Download or read book Democracy Derailed in Russia written by M. Steven Fish. This book was released on 2005-08-29. Available in PDF, EPUB and Kindle. Book excerpt: Why has democracy failed to take root in Russia? After shedding the shackles of Soviet rule, some countries in the postcommunist region undertook lasting democratization. Yet Russia did not. Russia experienced dramatic political breakthroughs in the late 1980s and early 1990s, but it subsequently failed to maintain progress toward democracy. In this book, M. Steven Fish offers an explanation for the direction of regime change in post-Soviet Russia. Relying on cross-national comparative analysis as well as on in-depth field research in Russia, Fish shows that Russia's failure to democratize has three causes: too much economic reliance on oil, too little economic liberalization, and too weak a national legislature.
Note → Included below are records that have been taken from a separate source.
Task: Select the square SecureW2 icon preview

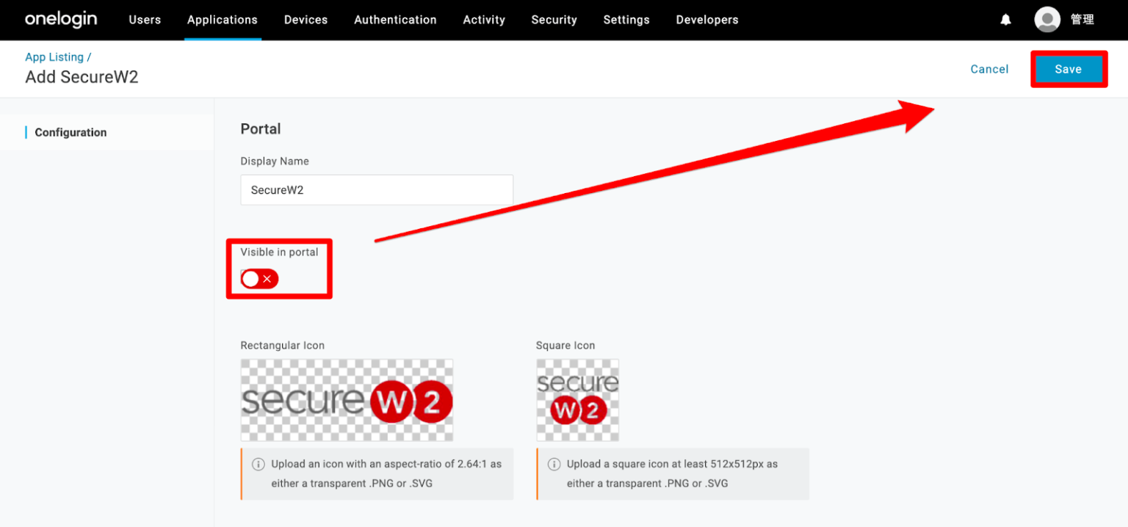Action: [x=577, y=400]
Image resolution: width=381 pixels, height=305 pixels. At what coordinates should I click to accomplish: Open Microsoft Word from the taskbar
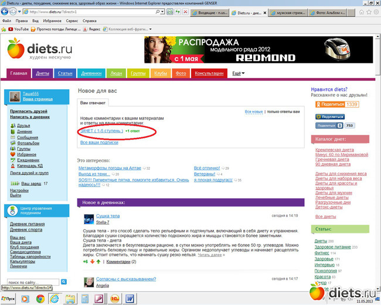(x=128, y=299)
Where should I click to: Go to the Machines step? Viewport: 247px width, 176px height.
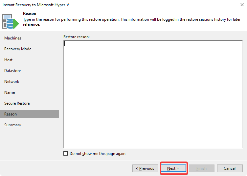12,38
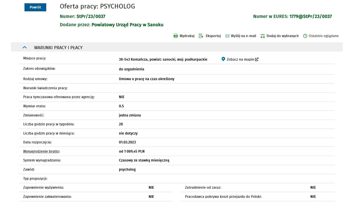Viewport: 363px width, 210px height.
Task: Open Ostatnio oglądane list
Action: tap(324, 36)
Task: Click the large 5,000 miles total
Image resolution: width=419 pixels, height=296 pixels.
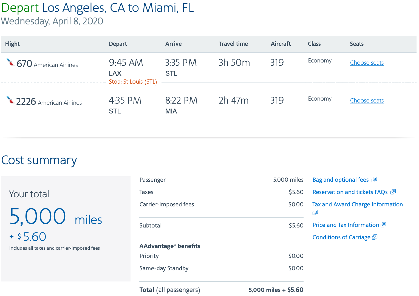Action: 56,217
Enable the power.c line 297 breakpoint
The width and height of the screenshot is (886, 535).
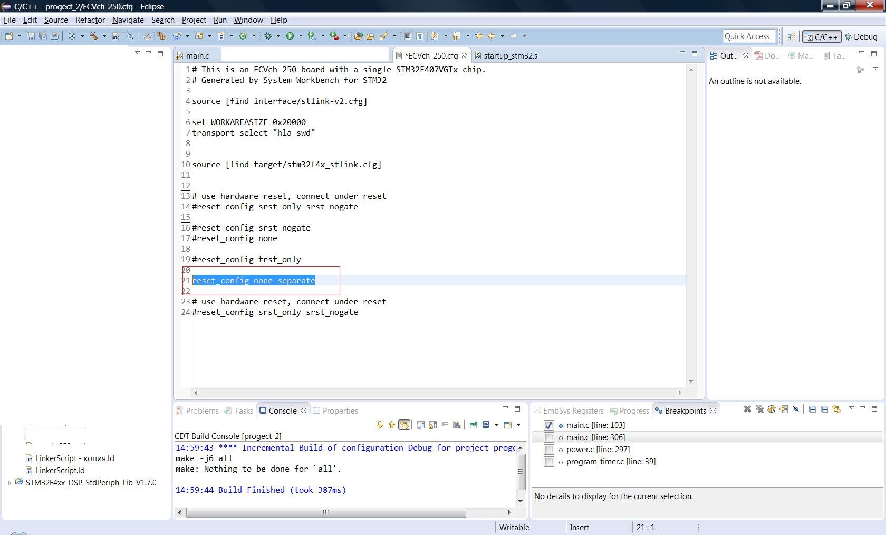tap(548, 450)
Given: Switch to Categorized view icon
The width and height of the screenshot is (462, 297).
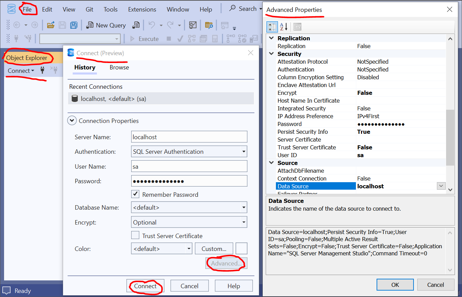Looking at the screenshot, I should [272, 26].
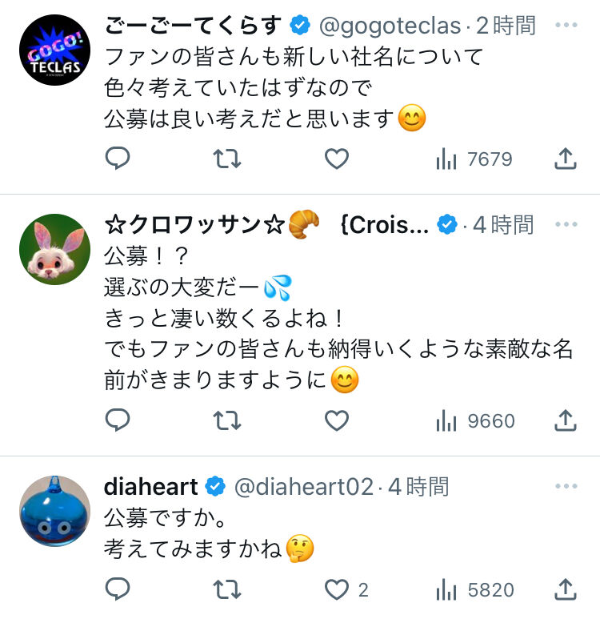The width and height of the screenshot is (600, 623).
Task: Open @gogoteclas handle link
Action: [389, 26]
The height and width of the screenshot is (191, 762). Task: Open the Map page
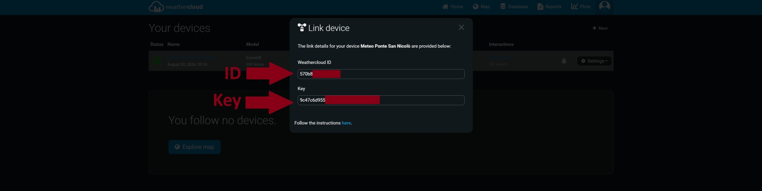tap(481, 7)
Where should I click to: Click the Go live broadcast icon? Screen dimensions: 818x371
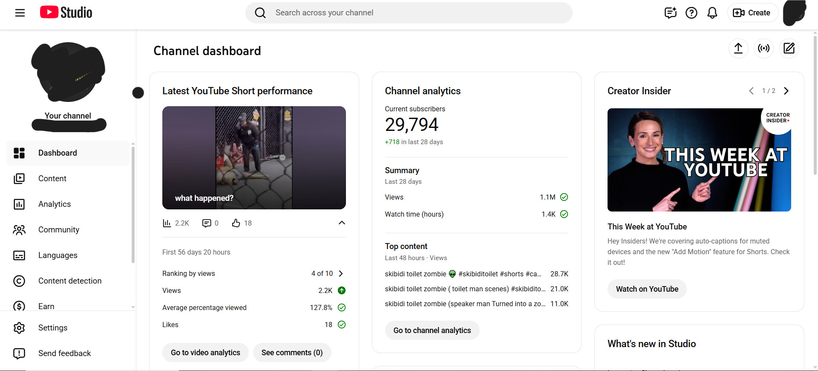tap(763, 48)
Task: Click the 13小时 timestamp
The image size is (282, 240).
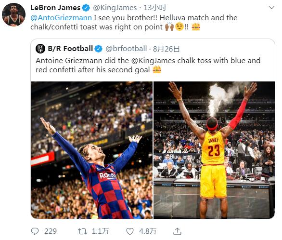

Fish's explanation challenges others that have attributed Russia's political travails to history, political culture, or to 'shock therapy' in economic policy. The book offers a theoretically original and empirically rigorous explanation for one of the most pressing political problems of our time.

Power and Legitimacy

Author :
Release : 2013
Genre : Political Science
Kind : eBook
Book Rating : 769/5 ( reviews)

Download or read book Power and Legitimacy written by Per-Arne Bodin. This book was released on 2013. Available in PDF, EPUB and Kindle. Book excerpt: This book sheds new light on the continuing debate within political thought as to what constitutes power, and what distinguishes legitimate from illegitimate power. It does so by considering the experience of Russia, a polity where experiences of the legitimacy of power and the collapse of power offer a contrast to Western experiences on which most political theory, formulated in the West, is based. The book considers power in a range of contexts - philosophy and discourse; the rule of law and its importance for economic development; the use of culture and religion as means to legitimate power; and liberalism and the reasons for its weakness in Russia. The book concludes by arguing that the Russian experience provides a useful lens through which ideas of power and legitimacy can be re-evaluated and re-interpreted, and through which the idea of "the West" as the ideal model can be questioned.